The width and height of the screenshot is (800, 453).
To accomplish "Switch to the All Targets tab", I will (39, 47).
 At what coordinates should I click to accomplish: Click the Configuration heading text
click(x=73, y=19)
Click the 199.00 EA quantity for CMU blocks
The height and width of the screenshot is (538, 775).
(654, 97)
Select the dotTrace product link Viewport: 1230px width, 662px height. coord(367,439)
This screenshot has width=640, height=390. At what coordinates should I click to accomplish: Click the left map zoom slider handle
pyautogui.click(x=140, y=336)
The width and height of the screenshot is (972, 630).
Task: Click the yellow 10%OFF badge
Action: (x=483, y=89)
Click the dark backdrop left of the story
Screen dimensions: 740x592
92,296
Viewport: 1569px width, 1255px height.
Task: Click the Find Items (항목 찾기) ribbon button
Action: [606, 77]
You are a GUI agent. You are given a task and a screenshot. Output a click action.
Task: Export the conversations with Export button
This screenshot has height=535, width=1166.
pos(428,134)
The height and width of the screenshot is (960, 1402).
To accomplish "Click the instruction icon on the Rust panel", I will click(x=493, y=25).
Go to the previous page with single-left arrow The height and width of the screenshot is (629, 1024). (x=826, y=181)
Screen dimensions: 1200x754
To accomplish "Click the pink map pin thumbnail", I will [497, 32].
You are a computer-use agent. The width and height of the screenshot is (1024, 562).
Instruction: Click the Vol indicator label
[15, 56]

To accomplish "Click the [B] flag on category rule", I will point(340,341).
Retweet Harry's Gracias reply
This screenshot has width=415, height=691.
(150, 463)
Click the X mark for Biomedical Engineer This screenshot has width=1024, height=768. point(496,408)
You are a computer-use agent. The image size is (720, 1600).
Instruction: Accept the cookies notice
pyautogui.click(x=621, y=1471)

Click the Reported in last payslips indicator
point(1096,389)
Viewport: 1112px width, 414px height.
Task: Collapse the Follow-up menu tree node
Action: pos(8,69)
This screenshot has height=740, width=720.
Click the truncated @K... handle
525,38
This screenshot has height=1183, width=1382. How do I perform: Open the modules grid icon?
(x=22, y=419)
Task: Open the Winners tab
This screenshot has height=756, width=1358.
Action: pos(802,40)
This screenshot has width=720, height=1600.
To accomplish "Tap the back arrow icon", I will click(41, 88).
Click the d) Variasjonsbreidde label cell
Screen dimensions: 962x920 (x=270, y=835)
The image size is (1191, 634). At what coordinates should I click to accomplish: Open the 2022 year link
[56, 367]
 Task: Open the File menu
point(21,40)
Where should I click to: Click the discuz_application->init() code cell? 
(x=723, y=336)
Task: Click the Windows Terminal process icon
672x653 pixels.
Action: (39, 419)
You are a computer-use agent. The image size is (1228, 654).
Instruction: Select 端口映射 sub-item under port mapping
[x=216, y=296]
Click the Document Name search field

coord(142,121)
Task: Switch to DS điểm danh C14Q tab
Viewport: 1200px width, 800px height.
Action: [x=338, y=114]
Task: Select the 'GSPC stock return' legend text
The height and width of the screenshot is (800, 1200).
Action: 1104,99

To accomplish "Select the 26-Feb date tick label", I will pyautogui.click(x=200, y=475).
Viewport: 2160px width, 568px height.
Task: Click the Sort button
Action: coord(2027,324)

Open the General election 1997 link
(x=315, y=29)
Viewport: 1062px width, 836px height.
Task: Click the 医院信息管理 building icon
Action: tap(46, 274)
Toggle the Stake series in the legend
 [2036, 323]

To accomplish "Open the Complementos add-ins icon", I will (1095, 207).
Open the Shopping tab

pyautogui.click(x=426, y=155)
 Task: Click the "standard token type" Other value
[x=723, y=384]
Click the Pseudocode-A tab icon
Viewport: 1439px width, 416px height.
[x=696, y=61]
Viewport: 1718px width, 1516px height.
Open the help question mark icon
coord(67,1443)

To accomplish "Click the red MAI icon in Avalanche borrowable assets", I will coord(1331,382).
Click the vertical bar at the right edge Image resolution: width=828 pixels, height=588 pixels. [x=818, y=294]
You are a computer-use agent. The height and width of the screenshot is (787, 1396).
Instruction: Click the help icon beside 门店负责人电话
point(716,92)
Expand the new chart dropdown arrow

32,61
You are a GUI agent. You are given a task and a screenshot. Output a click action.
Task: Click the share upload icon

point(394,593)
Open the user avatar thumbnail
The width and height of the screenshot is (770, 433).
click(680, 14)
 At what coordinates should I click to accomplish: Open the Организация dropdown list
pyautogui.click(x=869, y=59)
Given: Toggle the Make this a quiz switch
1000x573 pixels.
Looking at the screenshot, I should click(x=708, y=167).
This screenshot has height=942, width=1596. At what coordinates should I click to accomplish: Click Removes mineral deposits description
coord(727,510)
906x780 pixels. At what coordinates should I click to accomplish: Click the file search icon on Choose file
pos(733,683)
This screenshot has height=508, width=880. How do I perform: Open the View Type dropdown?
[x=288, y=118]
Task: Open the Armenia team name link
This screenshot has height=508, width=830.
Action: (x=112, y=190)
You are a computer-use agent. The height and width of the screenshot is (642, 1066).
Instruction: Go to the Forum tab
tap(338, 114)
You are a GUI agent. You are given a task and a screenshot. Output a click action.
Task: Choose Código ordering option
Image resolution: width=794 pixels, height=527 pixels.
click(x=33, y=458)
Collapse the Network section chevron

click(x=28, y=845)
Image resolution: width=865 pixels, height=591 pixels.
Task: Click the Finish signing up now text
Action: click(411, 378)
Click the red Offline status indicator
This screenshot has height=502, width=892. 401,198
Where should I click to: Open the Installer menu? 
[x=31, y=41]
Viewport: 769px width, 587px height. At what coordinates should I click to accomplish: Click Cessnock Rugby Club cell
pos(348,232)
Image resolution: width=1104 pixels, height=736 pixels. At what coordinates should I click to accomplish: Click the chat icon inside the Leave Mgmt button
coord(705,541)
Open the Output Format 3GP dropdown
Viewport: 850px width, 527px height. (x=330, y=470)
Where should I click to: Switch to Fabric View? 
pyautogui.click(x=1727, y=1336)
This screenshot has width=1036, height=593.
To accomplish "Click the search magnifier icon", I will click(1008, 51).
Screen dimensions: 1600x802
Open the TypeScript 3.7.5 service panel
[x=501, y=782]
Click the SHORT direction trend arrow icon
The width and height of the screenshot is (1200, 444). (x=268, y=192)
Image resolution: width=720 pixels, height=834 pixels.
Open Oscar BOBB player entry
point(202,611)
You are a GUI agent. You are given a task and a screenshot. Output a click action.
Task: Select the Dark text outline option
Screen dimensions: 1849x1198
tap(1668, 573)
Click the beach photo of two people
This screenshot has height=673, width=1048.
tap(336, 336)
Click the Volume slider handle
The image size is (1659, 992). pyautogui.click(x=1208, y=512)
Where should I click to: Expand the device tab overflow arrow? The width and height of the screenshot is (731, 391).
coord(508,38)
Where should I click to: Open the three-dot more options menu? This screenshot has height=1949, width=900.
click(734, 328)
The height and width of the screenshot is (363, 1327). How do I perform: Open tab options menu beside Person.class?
..........
- Activity -
Line by line, retype the entire listing exactly.

- Answer to the problem -
The width and height of the screenshot is (800, 453).
To accomplish "Switch to the All Targets tab", I will (39, 47).
 At what coordinates should I click to accomplish: Click the Configuration heading text
click(x=73, y=19)
Click the 199.00 EA quantity for CMU blocks
The height and width of the screenshot is (538, 775).
(654, 97)
Select the dotTrace product link Viewport: 1230px width, 662px height. coord(367,439)
This screenshot has width=640, height=390. At what coordinates should I click to accomplish: Click the left map zoom slider handle
pyautogui.click(x=140, y=336)
The width and height of the screenshot is (972, 630).
Task: Click the yellow 10%OFF badge
Action: (x=483, y=89)
Click the dark backdrop left of the story
Screen dimensions: 740x592
92,296
Viewport: 1569px width, 1255px height.
Task: Click the Find Items (항목 찾기) ribbon button
Action: [606, 77]
You are a GUI agent. You are given a task and a screenshot. Output a click action.
Task: Export the conversations with Export button
This screenshot has height=535, width=1166.
pos(428,134)
The height and width of the screenshot is (960, 1402).
To accomplish "Click the instruction icon on the Rust panel", I will click(x=493, y=25).
Go to the previous page with single-left arrow The height and width of the screenshot is (629, 1024). (x=826, y=181)
Screen dimensions: 1200x754
To accomplish "Click the pink map pin thumbnail", I will [497, 32].
You are a computer-use agent. The width and height of the screenshot is (1024, 562).
Instruction: Click the Vol indicator label
[15, 56]

To accomplish "Click the [B] flag on category rule", I will point(340,341).
Retweet Harry's Gracias reply
This screenshot has width=415, height=691.
(150, 463)
Click the X mark for Biomedical Engineer This screenshot has width=1024, height=768. point(496,408)
You are a computer-use agent. The image size is (720, 1600).
Instruction: Accept the cookies notice
pyautogui.click(x=621, y=1471)

Click the Reported in last payslips indicator
point(1096,389)
Viewport: 1112px width, 414px height.
Task: Collapse the Follow-up menu tree node
Action: pos(8,69)
This screenshot has height=740, width=720.
Click the truncated @K... handle
525,38
This screenshot has height=1183, width=1382. How do I perform: Open the modules grid icon?
(x=22, y=419)
Task: Open the Winners tab
This screenshot has height=756, width=1358.
Action: pos(802,40)
This screenshot has width=720, height=1600.
To accomplish "Tap the back arrow icon", I will click(41, 88).
Click the d) Variasjonsbreidde label cell
Screen dimensions: 962x920 (x=270, y=835)
The image size is (1191, 634). At what coordinates should I click to accomplish: Open the 2022 year link
[56, 367]
 Task: Open the File menu
point(21,40)
Where should I click to: Click the discuz_application->init() code cell? 
(x=723, y=336)
Task: Click the Windows Terminal process icon
672x653 pixels.
Action: (39, 419)
You are a computer-use agent. The image size is (1228, 654).
Instruction: Select 端口映射 sub-item under port mapping
[x=216, y=296]
Click the Document Name search field

coord(142,121)
Task: Switch to DS điểm danh C14Q tab
Viewport: 1200px width, 800px height.
Action: [x=338, y=114]
Task: Select the 'GSPC stock return' legend text
The height and width of the screenshot is (800, 1200).
Action: 1104,99

To accomplish "Select the 26-Feb date tick label", I will pyautogui.click(x=200, y=475).
Viewport: 2160px width, 568px height.
Task: Click the Sort button
Action: coord(2027,324)

Open the General election 1997 link
(x=315, y=29)
Viewport: 1062px width, 836px height.
Task: Click the 医院信息管理 building icon
Action: tap(46, 274)
Toggle the Stake series in the legend
 [2036, 323]

To accomplish "Open the Complementos add-ins icon", I will (1095, 207).
Open the Shopping tab

pyautogui.click(x=426, y=155)
 Task: Click the "standard token type" Other value
[x=723, y=384]
Click the Pseudocode-A tab icon
Viewport: 1439px width, 416px height.
[x=696, y=61]
Viewport: 1718px width, 1516px height.
Open the help question mark icon
coord(67,1443)

To accomplish "Click the red MAI icon in Avalanche borrowable assets", I will coord(1331,382).
Click the vertical bar at the right edge Image resolution: width=828 pixels, height=588 pixels. [x=818, y=294]
You are a computer-use agent. The height and width of the screenshot is (787, 1396).
Instruction: Click the help icon beside 门店负责人电话
point(716,92)
Expand the new chart dropdown arrow

32,61
You are a GUI agent. You are given a task and a screenshot. Output a click action.
Task: Click the share upload icon

point(394,593)
Open the user avatar thumbnail
The width and height of the screenshot is (770, 433).
click(680, 14)
 At what coordinates should I click to accomplish: Open the Организация dropdown list
pyautogui.click(x=869, y=59)
Given: Toggle the Make this a quiz switch
1000x573 pixels.
Looking at the screenshot, I should click(x=708, y=167).
This screenshot has height=942, width=1596. At what coordinates should I click to accomplish: Click Removes mineral deposits description
coord(727,510)
906x780 pixels. At what coordinates should I click to accomplish: Click the file search icon on Choose file
pos(733,683)
This screenshot has height=508, width=880. How do I perform: Open the View Type dropdown?
[x=288, y=118]
Task: Open the Armenia team name link
This screenshot has height=508, width=830.
Action: (x=112, y=190)
You are a computer-use agent. The height and width of the screenshot is (642, 1066).
Instruction: Go to the Forum tab
tap(338, 114)
You are a GUI agent. You are given a task and a screenshot. Output a click action.
Task: Choose Código ordering option
Image resolution: width=794 pixels, height=527 pixels.
click(x=33, y=458)
Collapse the Network section chevron

click(x=28, y=845)
Image resolution: width=865 pixels, height=591 pixels.
Task: Click the Finish signing up now text
Action: click(411, 378)
Click the red Offline status indicator
This screenshot has height=502, width=892. 401,198
Where should I click to: Open the Installer menu? 
[x=31, y=41]
Viewport: 769px width, 587px height. At what coordinates should I click to accomplish: Click Cessnock Rugby Club cell
pos(348,232)
Image resolution: width=1104 pixels, height=736 pixels. At what coordinates should I click to accomplish: Click the chat icon inside the Leave Mgmt button
coord(705,541)
Open the Output Format 3GP dropdown
Viewport: 850px width, 527px height. (x=330, y=470)
Where should I click to: Switch to Fabric View? 
pyautogui.click(x=1727, y=1336)
This screenshot has width=1036, height=593.
To accomplish "Click the search magnifier icon", I will click(1008, 51).
Screen dimensions: 1600x802
Open the TypeScript 3.7.5 service panel
[x=501, y=782]
Click the SHORT direction trend arrow icon
The width and height of the screenshot is (1200, 444). (x=268, y=192)
Image resolution: width=720 pixels, height=834 pixels.
Open Oscar BOBB player entry
point(202,611)
You are a GUI agent. You are given a task and a screenshot. Output a click action.
Task: Select the Dark text outline option
Screen dimensions: 1849x1198
tap(1668, 573)
Click the beach photo of two people
This screenshot has height=673, width=1048.
tap(336, 336)
Click the Volume slider handle
The image size is (1659, 992). pyautogui.click(x=1208, y=512)
Where should I click to: Expand the device tab overflow arrow? The width and height of the screenshot is (731, 391).
coord(508,38)
Where should I click to: Open the three-dot more options menu? This screenshot has height=1949, width=900.
click(734, 328)
The height and width of the screenshot is (363, 1327). How do I perform: Open tab options menu beside Person.class?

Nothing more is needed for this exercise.